Data:

|---|

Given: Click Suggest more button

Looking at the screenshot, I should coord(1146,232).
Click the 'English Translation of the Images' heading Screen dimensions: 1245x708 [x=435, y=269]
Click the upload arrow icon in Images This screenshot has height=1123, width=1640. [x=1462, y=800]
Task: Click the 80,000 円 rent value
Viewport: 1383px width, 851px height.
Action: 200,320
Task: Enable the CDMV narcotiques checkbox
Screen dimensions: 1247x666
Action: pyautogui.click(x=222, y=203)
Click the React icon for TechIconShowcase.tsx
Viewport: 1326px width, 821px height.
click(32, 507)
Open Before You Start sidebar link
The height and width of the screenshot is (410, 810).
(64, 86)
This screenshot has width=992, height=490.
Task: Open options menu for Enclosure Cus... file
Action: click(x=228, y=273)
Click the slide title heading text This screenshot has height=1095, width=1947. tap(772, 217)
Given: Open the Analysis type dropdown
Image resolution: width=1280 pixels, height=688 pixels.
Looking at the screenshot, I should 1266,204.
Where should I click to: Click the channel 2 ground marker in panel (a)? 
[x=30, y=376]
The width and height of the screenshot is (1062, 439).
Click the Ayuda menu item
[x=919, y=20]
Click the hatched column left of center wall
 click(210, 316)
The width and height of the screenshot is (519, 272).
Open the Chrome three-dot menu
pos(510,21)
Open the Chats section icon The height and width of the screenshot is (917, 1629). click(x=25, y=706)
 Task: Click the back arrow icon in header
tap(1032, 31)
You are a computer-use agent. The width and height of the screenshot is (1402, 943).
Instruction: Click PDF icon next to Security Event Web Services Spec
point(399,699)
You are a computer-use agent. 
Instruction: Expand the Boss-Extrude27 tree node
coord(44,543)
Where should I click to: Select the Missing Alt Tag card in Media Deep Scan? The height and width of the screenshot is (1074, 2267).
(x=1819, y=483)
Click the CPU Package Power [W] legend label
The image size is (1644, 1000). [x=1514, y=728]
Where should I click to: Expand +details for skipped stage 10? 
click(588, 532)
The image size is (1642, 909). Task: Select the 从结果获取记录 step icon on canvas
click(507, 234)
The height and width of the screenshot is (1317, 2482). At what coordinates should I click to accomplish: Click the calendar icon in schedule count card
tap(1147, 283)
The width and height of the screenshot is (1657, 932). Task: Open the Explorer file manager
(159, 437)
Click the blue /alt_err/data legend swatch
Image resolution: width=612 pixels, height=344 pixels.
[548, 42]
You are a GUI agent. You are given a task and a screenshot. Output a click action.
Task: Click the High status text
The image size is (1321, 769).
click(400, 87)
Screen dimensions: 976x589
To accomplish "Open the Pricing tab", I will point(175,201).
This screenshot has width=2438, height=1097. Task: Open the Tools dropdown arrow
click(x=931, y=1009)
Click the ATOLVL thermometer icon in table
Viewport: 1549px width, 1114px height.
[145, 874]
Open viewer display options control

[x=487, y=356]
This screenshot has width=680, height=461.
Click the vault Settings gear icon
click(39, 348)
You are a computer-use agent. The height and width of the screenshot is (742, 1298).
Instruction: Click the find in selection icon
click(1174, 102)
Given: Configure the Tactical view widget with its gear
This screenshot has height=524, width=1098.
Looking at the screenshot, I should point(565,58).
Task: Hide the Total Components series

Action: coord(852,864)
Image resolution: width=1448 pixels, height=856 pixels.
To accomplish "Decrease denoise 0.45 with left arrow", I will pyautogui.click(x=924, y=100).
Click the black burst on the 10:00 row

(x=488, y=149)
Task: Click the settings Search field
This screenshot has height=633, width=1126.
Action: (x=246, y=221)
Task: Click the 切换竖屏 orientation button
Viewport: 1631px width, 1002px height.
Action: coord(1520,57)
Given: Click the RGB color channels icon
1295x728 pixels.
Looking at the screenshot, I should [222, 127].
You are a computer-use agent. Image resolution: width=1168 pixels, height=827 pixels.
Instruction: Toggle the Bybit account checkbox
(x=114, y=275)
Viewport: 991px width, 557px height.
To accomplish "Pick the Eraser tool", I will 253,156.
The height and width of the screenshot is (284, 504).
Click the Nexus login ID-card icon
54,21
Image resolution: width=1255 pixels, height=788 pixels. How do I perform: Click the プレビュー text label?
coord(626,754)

|---|

Try it: Return the entries above word for word.

Response below:
Given: Click Suggest more button

Looking at the screenshot, I should coord(1146,232).
Click the 'English Translation of the Images' heading Screen dimensions: 1245x708 [x=435, y=269]
Click the upload arrow icon in Images This screenshot has height=1123, width=1640. [x=1462, y=800]
Task: Click the 80,000 円 rent value
Viewport: 1383px width, 851px height.
Action: 200,320
Task: Enable the CDMV narcotiques checkbox
Screen dimensions: 1247x666
Action: pyautogui.click(x=222, y=203)
Click the React icon for TechIconShowcase.tsx
Viewport: 1326px width, 821px height.
click(32, 507)
Open Before You Start sidebar link
The height and width of the screenshot is (410, 810).
(64, 86)
This screenshot has width=992, height=490.
Task: Open options menu for Enclosure Cus... file
Action: click(x=228, y=273)
Click the slide title heading text This screenshot has height=1095, width=1947. tap(772, 217)
Given: Open the Analysis type dropdown
Image resolution: width=1280 pixels, height=688 pixels.
Looking at the screenshot, I should 1266,204.
Where should I click to: Click the channel 2 ground marker in panel (a)? 
[x=30, y=376]
The width and height of the screenshot is (1062, 439).
Click the Ayuda menu item
[x=919, y=20]
Click the hatched column left of center wall
 click(210, 316)
The width and height of the screenshot is (519, 272).
Open the Chrome three-dot menu
pos(510,21)
Open the Chats section icon The height and width of the screenshot is (917, 1629). click(x=25, y=706)
 Task: Click the back arrow icon in header
tap(1032, 31)
You are a computer-use agent. The width and height of the screenshot is (1402, 943).
Instruction: Click PDF icon next to Security Event Web Services Spec
point(399,699)
You are a computer-use agent. 
Instruction: Expand the Boss-Extrude27 tree node
coord(44,543)
Where should I click to: Select the Missing Alt Tag card in Media Deep Scan? The height and width of the screenshot is (1074, 2267).
(x=1819, y=483)
Click the CPU Package Power [W] legend label
The image size is (1644, 1000). [x=1514, y=728]
Where should I click to: Expand +details for skipped stage 10? 
click(588, 532)
The image size is (1642, 909). Task: Select the 从结果获取记录 step icon on canvas
click(507, 234)
The height and width of the screenshot is (1317, 2482). At what coordinates should I click to accomplish: Click the calendar icon in schedule count card
tap(1147, 283)
The width and height of the screenshot is (1657, 932). Task: Open the Explorer file manager
(159, 437)
Click the blue /alt_err/data legend swatch
Image resolution: width=612 pixels, height=344 pixels.
[548, 42]
You are a GUI agent. You are given a task and a screenshot. Output a click action.
Task: Click the High status text
The image size is (1321, 769).
click(400, 87)
Screen dimensions: 976x589
To accomplish "Open the Pricing tab", I will point(175,201).
This screenshot has width=2438, height=1097. Task: Open the Tools dropdown arrow
click(x=931, y=1009)
Click the ATOLVL thermometer icon in table
Viewport: 1549px width, 1114px height.
[145, 874]
Open viewer display options control

[x=487, y=356]
This screenshot has width=680, height=461.
Click the vault Settings gear icon
click(39, 348)
You are a computer-use agent. The height and width of the screenshot is (742, 1298).
Instruction: Click the find in selection icon
click(1174, 102)
Given: Configure the Tactical view widget with its gear
This screenshot has height=524, width=1098.
Looking at the screenshot, I should point(565,58).
Task: Hide the Total Components series

Action: coord(852,864)
Image resolution: width=1448 pixels, height=856 pixels.
To accomplish "Decrease denoise 0.45 with left arrow", I will pyautogui.click(x=924, y=100).
Click the black burst on the 10:00 row

(x=488, y=149)
Task: Click the settings Search field
This screenshot has height=633, width=1126.
Action: (x=246, y=221)
Task: Click the 切换竖屏 orientation button
Viewport: 1631px width, 1002px height.
Action: coord(1520,57)
Given: Click the RGB color channels icon
1295x728 pixels.
Looking at the screenshot, I should [222, 127].
You are a computer-use agent. Image resolution: width=1168 pixels, height=827 pixels.
Instruction: Toggle the Bybit account checkbox
(x=114, y=275)
Viewport: 991px width, 557px height.
To accomplish "Pick the Eraser tool", I will 253,156.
The height and width of the screenshot is (284, 504).
Click the Nexus login ID-card icon
54,21
Image resolution: width=1255 pixels, height=788 pixels. How do I perform: Click the プレビュー text label?
coord(626,754)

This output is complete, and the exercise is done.